Before a BPA can be awarded, the supplier must hold an active registration in the System for Award Management (SAM.gov). Simply obtaining a Unique Entity Identifier is not enough; the vendor needs a full entity registration, which involves creating a Login.gov account, completing the SAM.gov profile, and submitting entity data through the registration workspace.
SAM.gov assigns the Unique Entity Identifier (UEI) during the registration process at no charge. The federal government retired the older DUNS number requirement in April 2022, so every BPA document now uses the UEI as the contractor’s identifying number. After submission, registration takes up to ten business days to become active, and the vendor must renew it every 365 days to remain eligible for awards.
Contracting officers verify the vendor’s SAM status before signing the BPA. If the registration lapses between solicitation and award, the agreement cannot be finalized until the vendor renews. Vendors who anticipate working under a BPA should set a calendar reminder well before the annual renewal deadline.
The contracting officer completes most of the SF 1449, filling in Blocks 1 through 30 except for Blocks 12, 17, 23, 24, and 30. The contractor fills in Block 17 with its name, address, and CAGE code, and indicates whether its remittance address differs from its business address. Here is how the critical blocks connect to BPA-specific data.
The schedule section of the form — where individual line items, quantities, and unit prices appear — should reflect the general categories of supplies or services rather than a single delivery. Because a BPA is a framework for future orders, the descriptions here are broader than they would be on a one-time purchase order. Include the per-call dollar limitation, the list of authorized purchasers, and the chosen invoicing method either in the schedule or as attachments referenced on the form.
Shipping terms belong on the form as well. Entering “FOB Destination” means the supplier bears the risk of loss until goods arrive at the delivery point; “FOB Origin” shifts that risk to the government once the carrier picks up the shipment. Getting this wrong can create disputes over who pays for damaged goods, so confirm the shipping term with the supplier before finalizing.
The completed BPA package goes to the warranted contracting officer for review and signature. In most agencies, submission happens electronically — either through the agency’s contract-writing system or via secure email to the contracting office. SAM.gov itself is a registration and vendor-verification platform, not a portal for submitting BPA documents, so do not attempt to file the agreement there.
During review, the contracting officer confirms that the ceiling price aligns with available appropriations, the vendor’s SAM registration is active, the required FAR 13.303-3 content is present, and all applicable clauses have been incorporated. FAR 13.303-4 requires that every BPA include the clauses prescribed elsewhere in the FAR that apply to the particular agreement — omitting a required clause is grounds for sending the package back.
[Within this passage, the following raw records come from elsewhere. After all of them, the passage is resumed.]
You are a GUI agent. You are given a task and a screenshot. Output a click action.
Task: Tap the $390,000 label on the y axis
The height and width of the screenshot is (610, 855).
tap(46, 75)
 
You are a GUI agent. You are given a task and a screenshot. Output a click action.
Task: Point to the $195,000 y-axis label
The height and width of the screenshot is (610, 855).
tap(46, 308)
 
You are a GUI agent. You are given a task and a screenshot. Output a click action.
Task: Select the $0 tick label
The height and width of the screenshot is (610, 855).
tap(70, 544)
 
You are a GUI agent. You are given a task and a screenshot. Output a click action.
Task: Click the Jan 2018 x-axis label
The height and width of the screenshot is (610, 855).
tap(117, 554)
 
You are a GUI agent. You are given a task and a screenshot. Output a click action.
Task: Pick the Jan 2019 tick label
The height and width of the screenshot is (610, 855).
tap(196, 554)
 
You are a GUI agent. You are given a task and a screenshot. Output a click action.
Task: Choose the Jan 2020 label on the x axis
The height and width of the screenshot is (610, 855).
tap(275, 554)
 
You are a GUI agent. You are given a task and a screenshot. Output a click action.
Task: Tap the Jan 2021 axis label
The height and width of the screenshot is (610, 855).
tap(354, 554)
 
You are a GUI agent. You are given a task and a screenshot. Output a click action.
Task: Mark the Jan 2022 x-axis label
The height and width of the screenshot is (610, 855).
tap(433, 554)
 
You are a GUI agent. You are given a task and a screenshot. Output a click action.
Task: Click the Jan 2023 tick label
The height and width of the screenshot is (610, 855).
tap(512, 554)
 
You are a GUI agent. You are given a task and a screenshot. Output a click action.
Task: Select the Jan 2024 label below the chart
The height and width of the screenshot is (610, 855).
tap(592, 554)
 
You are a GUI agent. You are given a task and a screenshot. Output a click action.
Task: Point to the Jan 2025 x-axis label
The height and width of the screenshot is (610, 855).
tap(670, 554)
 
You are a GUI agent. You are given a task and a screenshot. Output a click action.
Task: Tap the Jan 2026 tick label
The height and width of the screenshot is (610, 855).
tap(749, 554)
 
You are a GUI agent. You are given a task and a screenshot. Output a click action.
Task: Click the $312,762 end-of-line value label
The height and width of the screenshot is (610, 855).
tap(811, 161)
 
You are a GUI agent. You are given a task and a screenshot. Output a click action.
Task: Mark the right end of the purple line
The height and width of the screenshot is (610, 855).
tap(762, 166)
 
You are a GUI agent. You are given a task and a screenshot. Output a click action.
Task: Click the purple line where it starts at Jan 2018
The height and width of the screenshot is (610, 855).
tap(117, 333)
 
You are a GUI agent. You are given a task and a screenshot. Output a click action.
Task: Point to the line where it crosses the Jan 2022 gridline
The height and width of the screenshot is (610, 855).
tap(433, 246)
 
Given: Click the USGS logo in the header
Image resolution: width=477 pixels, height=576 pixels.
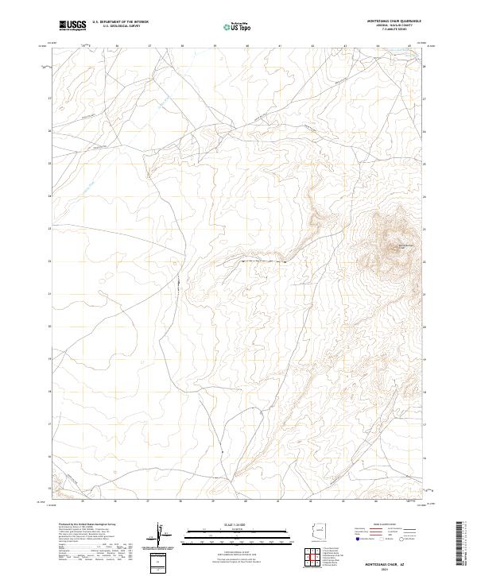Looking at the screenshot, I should [x=72, y=25].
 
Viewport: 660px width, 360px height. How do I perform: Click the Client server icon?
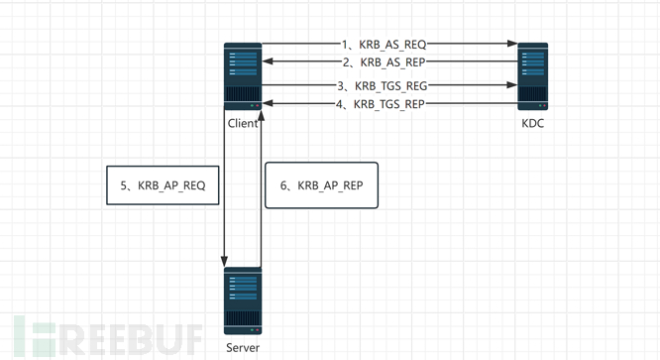point(243,76)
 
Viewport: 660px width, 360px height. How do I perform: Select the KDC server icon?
point(532,76)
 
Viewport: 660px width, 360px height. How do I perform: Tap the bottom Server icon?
point(243,300)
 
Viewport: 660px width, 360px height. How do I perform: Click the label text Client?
point(243,123)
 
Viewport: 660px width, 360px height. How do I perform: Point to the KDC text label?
point(532,123)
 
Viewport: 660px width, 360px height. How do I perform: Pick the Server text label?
point(243,348)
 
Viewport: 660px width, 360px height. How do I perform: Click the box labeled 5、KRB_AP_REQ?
point(163,185)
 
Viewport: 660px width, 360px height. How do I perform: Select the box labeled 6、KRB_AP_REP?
point(322,185)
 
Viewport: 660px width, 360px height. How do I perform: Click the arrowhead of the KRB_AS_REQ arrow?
point(512,44)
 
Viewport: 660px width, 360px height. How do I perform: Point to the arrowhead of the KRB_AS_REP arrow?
point(268,61)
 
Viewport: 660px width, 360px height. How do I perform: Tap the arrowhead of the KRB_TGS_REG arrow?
point(512,85)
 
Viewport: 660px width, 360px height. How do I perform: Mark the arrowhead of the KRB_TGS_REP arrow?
point(268,103)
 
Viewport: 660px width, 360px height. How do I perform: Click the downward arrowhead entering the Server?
point(224,262)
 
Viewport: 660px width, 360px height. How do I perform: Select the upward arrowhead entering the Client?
point(261,116)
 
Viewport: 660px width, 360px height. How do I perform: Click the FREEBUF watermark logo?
point(108,337)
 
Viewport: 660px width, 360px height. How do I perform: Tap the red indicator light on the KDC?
point(544,105)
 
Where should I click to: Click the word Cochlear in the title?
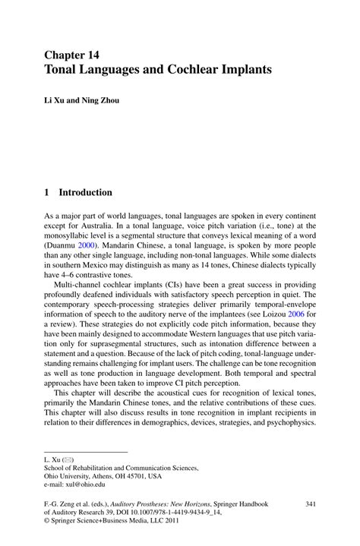tap(192, 69)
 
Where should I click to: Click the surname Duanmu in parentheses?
tap(64, 246)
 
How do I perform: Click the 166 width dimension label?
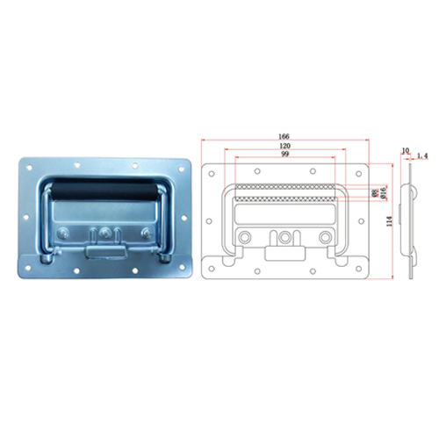click(284, 136)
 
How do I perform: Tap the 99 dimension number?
click(284, 155)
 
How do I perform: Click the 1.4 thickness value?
click(421, 155)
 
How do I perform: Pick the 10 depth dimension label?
click(406, 151)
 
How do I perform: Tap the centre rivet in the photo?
click(106, 233)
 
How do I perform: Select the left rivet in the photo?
click(67, 233)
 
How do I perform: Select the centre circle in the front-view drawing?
click(284, 237)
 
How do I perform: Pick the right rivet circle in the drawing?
click(326, 237)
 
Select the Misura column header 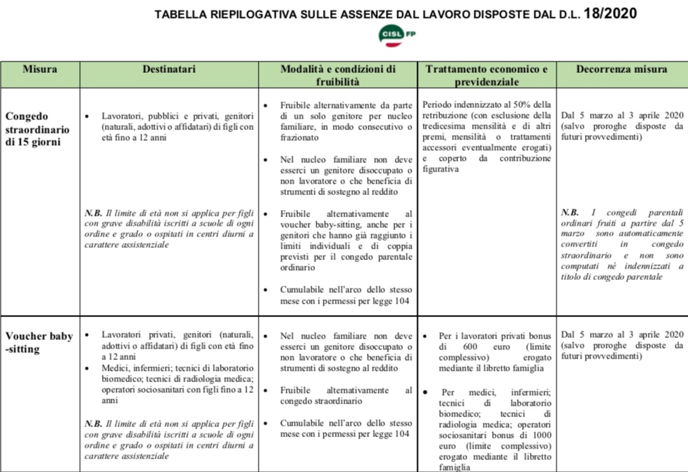(x=40, y=70)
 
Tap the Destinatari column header (x=169, y=70)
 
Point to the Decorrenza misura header (x=621, y=70)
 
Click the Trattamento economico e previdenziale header (x=486, y=76)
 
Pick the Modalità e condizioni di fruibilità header (x=337, y=76)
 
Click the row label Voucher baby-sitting (x=39, y=343)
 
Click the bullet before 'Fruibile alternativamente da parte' (x=265, y=105)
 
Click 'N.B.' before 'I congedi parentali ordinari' (x=569, y=213)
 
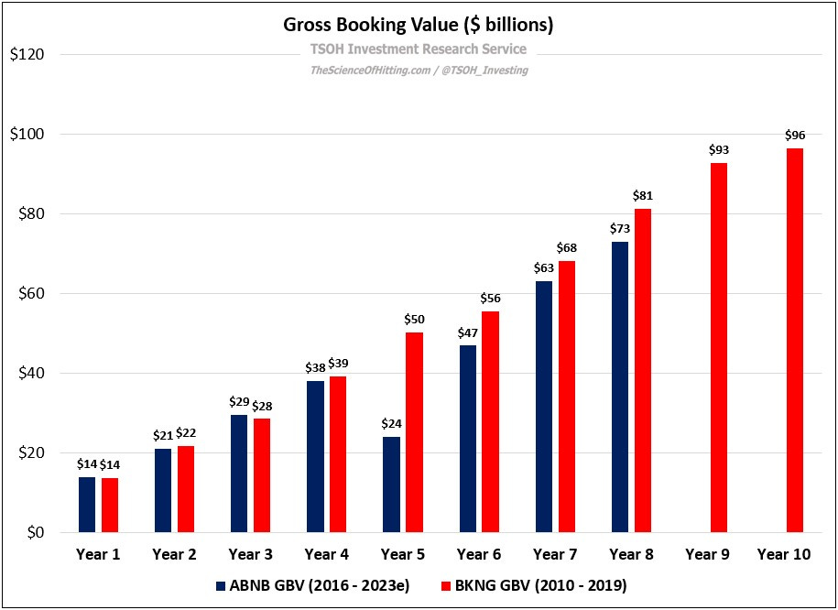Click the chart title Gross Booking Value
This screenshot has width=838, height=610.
[x=419, y=25]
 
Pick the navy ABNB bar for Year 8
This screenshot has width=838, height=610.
[x=620, y=387]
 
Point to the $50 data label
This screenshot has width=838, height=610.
[x=414, y=319]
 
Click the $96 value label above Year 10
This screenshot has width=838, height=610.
[x=795, y=135]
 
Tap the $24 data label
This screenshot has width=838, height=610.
[x=391, y=423]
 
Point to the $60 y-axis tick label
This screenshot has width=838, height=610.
[x=28, y=294]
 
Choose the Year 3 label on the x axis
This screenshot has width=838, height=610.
[x=250, y=554]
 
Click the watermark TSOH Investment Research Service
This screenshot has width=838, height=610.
[x=419, y=49]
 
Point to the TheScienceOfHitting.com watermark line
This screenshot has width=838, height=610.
[x=419, y=71]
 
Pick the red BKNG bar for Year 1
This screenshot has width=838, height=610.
[x=110, y=505]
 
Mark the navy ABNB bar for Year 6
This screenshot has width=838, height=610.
[x=467, y=439]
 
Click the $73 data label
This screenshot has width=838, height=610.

Once the contracting officer signs, the BPA is established and both parties receive a copy for their records. That signed document is the authority for all future calls. The purchasing department can begin placing orders immediately, subject to the per-call dollar limits and the list of authorized individuals already built into the agreement.
Day-to-day purchasing under a BPA is intentionally light on paperwork. FAR 13.303-5 says purchases should generally be made electronically, or orally when electronic methods are not practical. A paper purchase document can be issued when needed to confirm what both sides agreed to, but it is not always required.
At minimum, record the essential elements of each call: the date, the supplier, a description of the supplies or services, the price, and the delivery date. Cite the relevant purchase requisition and the accounting and appropriation data so the finance office can track spending against the BPA ceiling. When delivery occurs, the supplier’s sales document, delivery ticket, or invoice can serve as the receipt and acceptance record, provided it captures all the essential details.
Keep an eye on the per-call dollar cap established in the BPA. An individual purchase that exceeds the stated limit is an unauthorized commitment — a problem covered in more detail below.
BPAs are not set-and-forget arrangements. FAR 13.303-6 imposes two distinct review obligations that contracting officers ignore at their audit peril.
First, the contracting officer (or a designated representative) who places orders under the BPA must review a random sample of BPA files at least once a year to confirm that authorized procedures are being followed. If another office has been given purchasing authority under the same BPA, the agency with jurisdiction over that office is responsible for ensuring the same random-sample review happens there.
Second, the contracting officer who originally established the BPA must ensure that the agreement itself is reviewed at least annually and updated if necessary. Part of that review is staying aware of changes in market conditions, available sources of supply, and any other factors that might justify renegotiating terms, switching suppliers, or setting up new BPAs entirely.
These reviews are where problems surface: pricing that has drifted above market rates, authorized purchasers who have left the organization but still appear on the list, or spending that is approaching the ceiling without a modification in the pipeline. Treat the annual review as a health check, not a formality.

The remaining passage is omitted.